[发明专利]一种脐带组织复苏后分离和扩增干细胞的方法及其培养基

摘要

本发明涉及一种脐带组织复苏后分离和扩增干细胞的方法及其专用培养基，包括脐带组织复苏、组织块获得、分离原代干细胞和扩增传代干细胞步骤，其中，使用消化液为含有的Ⅱ型胶原酶、TrypLETM express和脯氨酞氨基酸的氯化钠注射液，使用的培养基为包含硒酸钠、牛转铁蛋白、鸟氨酸、5‑7mg/ml植物血凝素、α‑生育酚琥珀酸单酯、IL‑6、LIF和HGF的DMEM/F12培养基。
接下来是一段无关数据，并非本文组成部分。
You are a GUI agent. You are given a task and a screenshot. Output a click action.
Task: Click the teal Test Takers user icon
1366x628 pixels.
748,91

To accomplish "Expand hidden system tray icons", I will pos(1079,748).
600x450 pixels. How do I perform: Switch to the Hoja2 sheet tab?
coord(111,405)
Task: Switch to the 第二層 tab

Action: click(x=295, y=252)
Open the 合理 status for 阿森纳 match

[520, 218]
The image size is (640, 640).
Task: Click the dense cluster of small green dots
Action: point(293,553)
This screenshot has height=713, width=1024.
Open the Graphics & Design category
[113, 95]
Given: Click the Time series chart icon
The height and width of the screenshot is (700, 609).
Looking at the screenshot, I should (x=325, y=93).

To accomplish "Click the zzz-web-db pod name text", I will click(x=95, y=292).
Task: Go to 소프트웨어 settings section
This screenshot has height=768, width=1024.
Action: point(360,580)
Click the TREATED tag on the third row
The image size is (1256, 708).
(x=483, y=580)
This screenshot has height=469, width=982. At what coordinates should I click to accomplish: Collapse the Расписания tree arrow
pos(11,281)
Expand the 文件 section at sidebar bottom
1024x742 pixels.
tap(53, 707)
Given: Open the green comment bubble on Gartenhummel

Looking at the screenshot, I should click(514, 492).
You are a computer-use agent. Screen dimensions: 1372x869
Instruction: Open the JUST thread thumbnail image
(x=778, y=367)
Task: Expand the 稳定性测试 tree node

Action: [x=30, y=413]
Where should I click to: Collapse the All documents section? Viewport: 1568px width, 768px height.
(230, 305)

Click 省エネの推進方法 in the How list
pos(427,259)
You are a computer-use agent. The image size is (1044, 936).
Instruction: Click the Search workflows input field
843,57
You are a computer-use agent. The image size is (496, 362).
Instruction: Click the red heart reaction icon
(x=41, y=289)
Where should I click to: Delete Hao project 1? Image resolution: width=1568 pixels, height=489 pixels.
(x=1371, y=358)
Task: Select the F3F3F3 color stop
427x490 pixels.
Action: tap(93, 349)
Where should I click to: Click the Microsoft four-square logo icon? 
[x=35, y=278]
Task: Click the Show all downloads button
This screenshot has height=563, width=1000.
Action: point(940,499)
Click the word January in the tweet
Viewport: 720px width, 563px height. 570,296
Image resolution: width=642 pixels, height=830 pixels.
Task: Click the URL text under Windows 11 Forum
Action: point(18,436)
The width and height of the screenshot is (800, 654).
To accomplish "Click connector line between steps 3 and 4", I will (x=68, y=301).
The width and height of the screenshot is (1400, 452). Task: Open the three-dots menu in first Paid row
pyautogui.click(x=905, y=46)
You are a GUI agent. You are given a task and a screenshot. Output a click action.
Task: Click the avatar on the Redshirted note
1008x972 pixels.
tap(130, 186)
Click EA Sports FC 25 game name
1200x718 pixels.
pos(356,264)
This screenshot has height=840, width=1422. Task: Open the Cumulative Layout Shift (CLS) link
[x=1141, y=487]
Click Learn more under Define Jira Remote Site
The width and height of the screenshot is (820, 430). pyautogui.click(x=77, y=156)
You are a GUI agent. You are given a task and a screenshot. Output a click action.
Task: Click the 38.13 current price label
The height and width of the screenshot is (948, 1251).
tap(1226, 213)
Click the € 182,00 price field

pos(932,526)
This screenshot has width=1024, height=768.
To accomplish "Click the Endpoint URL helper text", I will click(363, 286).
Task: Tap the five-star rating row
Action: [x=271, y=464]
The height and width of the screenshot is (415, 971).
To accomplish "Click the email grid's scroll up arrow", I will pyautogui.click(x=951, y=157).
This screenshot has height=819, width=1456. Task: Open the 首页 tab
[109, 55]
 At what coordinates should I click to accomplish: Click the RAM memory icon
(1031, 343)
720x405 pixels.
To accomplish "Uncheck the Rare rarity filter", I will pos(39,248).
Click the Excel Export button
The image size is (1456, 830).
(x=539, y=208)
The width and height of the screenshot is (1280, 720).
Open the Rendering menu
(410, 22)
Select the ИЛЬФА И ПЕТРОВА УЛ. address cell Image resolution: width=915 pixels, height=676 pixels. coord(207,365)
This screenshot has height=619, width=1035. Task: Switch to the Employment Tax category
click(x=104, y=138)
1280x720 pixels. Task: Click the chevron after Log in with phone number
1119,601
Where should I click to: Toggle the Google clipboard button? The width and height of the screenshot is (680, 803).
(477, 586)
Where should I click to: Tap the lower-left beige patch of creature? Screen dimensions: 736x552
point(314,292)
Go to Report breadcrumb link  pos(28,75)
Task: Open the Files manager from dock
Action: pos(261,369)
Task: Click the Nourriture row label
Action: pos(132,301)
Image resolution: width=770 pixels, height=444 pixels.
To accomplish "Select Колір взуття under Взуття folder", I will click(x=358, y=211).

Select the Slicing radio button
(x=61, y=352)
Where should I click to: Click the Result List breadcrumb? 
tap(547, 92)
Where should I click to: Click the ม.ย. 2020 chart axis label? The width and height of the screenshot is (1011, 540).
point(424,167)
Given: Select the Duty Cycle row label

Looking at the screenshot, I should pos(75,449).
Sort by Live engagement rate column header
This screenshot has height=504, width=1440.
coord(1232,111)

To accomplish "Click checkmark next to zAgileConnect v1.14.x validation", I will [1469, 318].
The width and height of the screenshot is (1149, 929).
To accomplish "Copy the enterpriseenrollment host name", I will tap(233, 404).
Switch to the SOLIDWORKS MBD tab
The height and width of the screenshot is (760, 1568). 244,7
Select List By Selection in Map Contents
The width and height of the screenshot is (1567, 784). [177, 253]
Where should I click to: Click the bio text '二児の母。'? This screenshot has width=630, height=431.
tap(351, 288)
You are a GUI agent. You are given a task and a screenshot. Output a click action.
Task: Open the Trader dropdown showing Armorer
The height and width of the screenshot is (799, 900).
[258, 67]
本发明所提供的分离培养方法，人脐带间充质干细胞爬出时间短，原代干细胞培养周期短，得到的干细胞纯度高，活性好，可进行多次传代，多次传代后得到的干细胞依然具有高度分化的潜能。

主权项

1.一种脐带组织复苏后分离和扩增干细胞的方法，其特征在于，所述方法包括如下步骤：1)脐带组织复苏：取出冻存脐带组织的冻存管，放置于37℃水浴中解冻，解冻完毕后，采用复苏缓冲液洗涤3-5次，得到复苏后脐带组织；2)组织块获得；将步骤1)所得的复苏脐带组织切成1mm3组织块，加入消化液于15℃消化1-2h，然后在37℃消化5-10min,终止消化，移除消化液及悬浮细胞，获取未消化组织块，于氯化钠注射液中漂洗，离心弃上清，得剩余组织块；其中，所述消化液为含有0.5-0.7mg/ml的Ⅱ型胶原酶、0.1-0.2mg/ml的TrypLE express和0.3-0.5mg/ml脯氨酞氨基酸的氯化钠注射液；3)分离原代干细胞：将剩余组织块放置于培养皿中，相邻剩余组织块之间间隔15-20mm，将培养皿放置于37℃培养箱中静置10min,然后向培养皿中加入培养基，保证剩余组织块能完全浸润在培养基中；每天半数换液，培养2天后，将剩余组织块移入新培养皿，更换培养基，然后继续培养至细胞融合80-90％，收获原代干细胞；4)扩增传代干细胞：取步骤3)得到的原代干细胞，重悬于培养基中，按照4-5×104个/mL的浓度，在37.0±0.5℃的温度、5.0±0.2％的CO2浓度和饱和湿度的条件下进行传代培养。